A sociedade há de
encontrar na fé a nota indispensável e insubstituível da sua sinfonia perdida.
Pensam muitos que para se conquistar essa harmonia basta a correção no âmbito
da política partidária. Trata-se de aspecto importante, mas que não é
suficiente. Há um longo caminho de reconstrução das cidadanias para vencer
mediocridades. É preciso reagir, com investimentos urgentes e indispensáveis,
na educação, em reformas, no cultivo da sensibilidade social, da consciência de
que se pertence a um povo. De modo especial, é importante investir na fé,
tesouro que
alicerça a vida,
ilumina a razão, inspira e equilibra a conduta humana.
A Palavra de Deus, na
Carta aos Hebreus, capítulo 11, bem define esse tesouro: “A fé é a certeza daquilo
que ainda se espera, a demonstração de realidades que não se veem”. Cultivá-la
provoca transformações profundas que são capazes de devolver, a cada pessoa, o
brilho sagrado que reside no coração humano. Por isso mesmo, não é permitida a
nenhuma confissão religiosa contemporizar com as manipulações a respeito dos
entendimentos sobre Deus e a fé n’Ele professada, para alcançar certos
objetivos questionáveis.
Cultura e sociedade
Os líderes religiosos
têm grande responsabilidade e não podem retardar a reação diante dessas
manipulações que ocorrem a partir de meios de comunicação bem estruturados, de
certas práticas alicerçadas na irracionalidade que, por isso mesmo, são
incapazes de gerar transformações necessárias na cultura e na sociedade.

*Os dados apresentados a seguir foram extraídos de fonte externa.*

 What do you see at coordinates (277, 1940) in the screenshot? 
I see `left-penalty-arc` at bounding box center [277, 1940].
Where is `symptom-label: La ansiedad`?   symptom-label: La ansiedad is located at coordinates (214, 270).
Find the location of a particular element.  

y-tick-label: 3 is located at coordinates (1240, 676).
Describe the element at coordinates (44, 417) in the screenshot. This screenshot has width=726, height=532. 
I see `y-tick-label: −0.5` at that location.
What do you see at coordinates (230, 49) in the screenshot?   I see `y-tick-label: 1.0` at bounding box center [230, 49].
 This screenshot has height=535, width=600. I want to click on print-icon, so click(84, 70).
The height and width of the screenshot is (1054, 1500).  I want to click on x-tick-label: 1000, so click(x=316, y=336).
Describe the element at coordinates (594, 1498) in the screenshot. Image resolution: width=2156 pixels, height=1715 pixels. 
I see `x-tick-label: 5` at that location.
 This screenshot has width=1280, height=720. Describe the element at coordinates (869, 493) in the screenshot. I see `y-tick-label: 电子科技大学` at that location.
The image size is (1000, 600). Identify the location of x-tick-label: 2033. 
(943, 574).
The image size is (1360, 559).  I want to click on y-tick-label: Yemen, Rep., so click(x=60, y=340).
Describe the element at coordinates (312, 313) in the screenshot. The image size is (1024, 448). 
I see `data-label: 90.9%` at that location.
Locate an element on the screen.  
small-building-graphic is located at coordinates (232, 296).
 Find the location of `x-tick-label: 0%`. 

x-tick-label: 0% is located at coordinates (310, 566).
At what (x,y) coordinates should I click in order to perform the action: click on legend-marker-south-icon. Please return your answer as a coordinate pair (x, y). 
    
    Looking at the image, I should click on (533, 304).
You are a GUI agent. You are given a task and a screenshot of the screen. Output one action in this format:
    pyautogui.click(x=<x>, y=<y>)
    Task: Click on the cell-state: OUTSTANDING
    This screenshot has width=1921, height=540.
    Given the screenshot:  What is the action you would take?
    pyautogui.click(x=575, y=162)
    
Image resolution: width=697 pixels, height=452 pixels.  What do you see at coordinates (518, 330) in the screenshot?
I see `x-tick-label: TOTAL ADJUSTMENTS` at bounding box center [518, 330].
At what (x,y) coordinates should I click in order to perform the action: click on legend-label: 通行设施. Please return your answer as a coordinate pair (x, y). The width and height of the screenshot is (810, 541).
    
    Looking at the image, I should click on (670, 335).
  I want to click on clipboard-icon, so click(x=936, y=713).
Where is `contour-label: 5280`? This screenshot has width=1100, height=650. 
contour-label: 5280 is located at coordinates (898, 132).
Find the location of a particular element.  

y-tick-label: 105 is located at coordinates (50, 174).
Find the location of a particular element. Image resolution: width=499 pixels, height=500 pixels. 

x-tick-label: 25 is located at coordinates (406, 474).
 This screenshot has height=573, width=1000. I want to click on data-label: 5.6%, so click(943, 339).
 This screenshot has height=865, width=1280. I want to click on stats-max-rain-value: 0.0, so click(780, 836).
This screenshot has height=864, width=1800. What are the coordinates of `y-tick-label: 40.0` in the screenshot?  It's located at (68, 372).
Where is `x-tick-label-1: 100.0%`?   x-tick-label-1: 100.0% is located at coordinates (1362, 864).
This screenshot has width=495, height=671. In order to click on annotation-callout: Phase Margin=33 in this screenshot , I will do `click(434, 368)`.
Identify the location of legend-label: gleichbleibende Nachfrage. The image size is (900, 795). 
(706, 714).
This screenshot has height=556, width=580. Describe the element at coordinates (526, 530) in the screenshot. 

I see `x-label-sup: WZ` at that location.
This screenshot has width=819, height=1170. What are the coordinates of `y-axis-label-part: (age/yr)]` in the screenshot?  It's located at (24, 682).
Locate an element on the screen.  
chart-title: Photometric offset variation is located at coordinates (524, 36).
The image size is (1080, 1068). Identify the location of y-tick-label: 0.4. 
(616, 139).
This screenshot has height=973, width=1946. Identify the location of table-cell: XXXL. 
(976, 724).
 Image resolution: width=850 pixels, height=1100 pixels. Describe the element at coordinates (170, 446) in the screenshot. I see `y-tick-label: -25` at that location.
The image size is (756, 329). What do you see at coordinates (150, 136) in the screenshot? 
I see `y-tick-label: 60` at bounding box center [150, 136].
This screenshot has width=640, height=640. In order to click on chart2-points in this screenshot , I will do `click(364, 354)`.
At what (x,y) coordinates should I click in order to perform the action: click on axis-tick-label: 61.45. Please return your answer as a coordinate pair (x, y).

Situações diversas que impedem o surgimento de novos horizontes, só alcançados
pela fé, por sua vivência, a partir da coragem profética e mística de seu
testemunho.
Compreende-se a fé não
como prática piedosa, no sentido de se reservá-la a sacristias, ou como força a
ser buscada simplesmente pelo viés milagreiro, conduta que muitas vezes apenas
alimenta cofres, justifica nomes e deixa, em segundo plano, o que é essencial e
urgente no que se refere a respostas cidadãs. A fé é uma luz que deve incidir
sobre todas as relações sociais, desdobrando-se em gestos de solidariedade.
Toda autêntica
manifestação da fé é experiência de fraternidade, sustentada pelo
reconhecimento da paternidade de Deus. No centro dessa experiência está o amor
do Pai, que não deixa obscurecer a preciosidade singular da vida humana. Assim,
a fé leva o homem a preservar o seu lugar no universo, sem que se extravie da
sua natureza. Quem cultiva a fé torna-se cada vez mais consciente da própria
responsabilidade moral, demove-se da pretensão de ser árbitro absoluto de tudo
e não corre o risco oneroso e destruidor de achar que tem o direito de
manipular outras pessoas.
Justiça
É verdade que a justa
ordem da sociedade e do estado é dever da política e, como afirma Santo
Agostinho, “um estado que não se rege segundo a justiça, se reduz a uma grande
banda de ladrões, porque a justiça é o objetivo e a medida intrínseca de toda
política”. Na busca pela realização da justiça, a política necessita da fé, que
tem propriedades para iluminar a razão a partir da experiência do encontro com
o Deus. Essa experiência ultrapassa a dimensão simplesmente racional. Nesse
sentido, a fé possibilita à razão realizar melhor a sua tarefa de configurar a
cidadania nos parâmetros necessários para a construção de uma sociedade melhor.
Por tudo isso, é
possível reconhecer a importância de cultivar e sempre ter apreço pelo
patrimônio da fé enraizado na cultura de um povo. Um dom que exige atenção
redobrada no seu cuidado. Eis um compromisso de todos, de governos também, para
que a genuinidade da fé fecunde cidadanias e reconduza a sociedade aos caminhos
da
justiça, do bem, às
veredas da verdade e da fraternidade.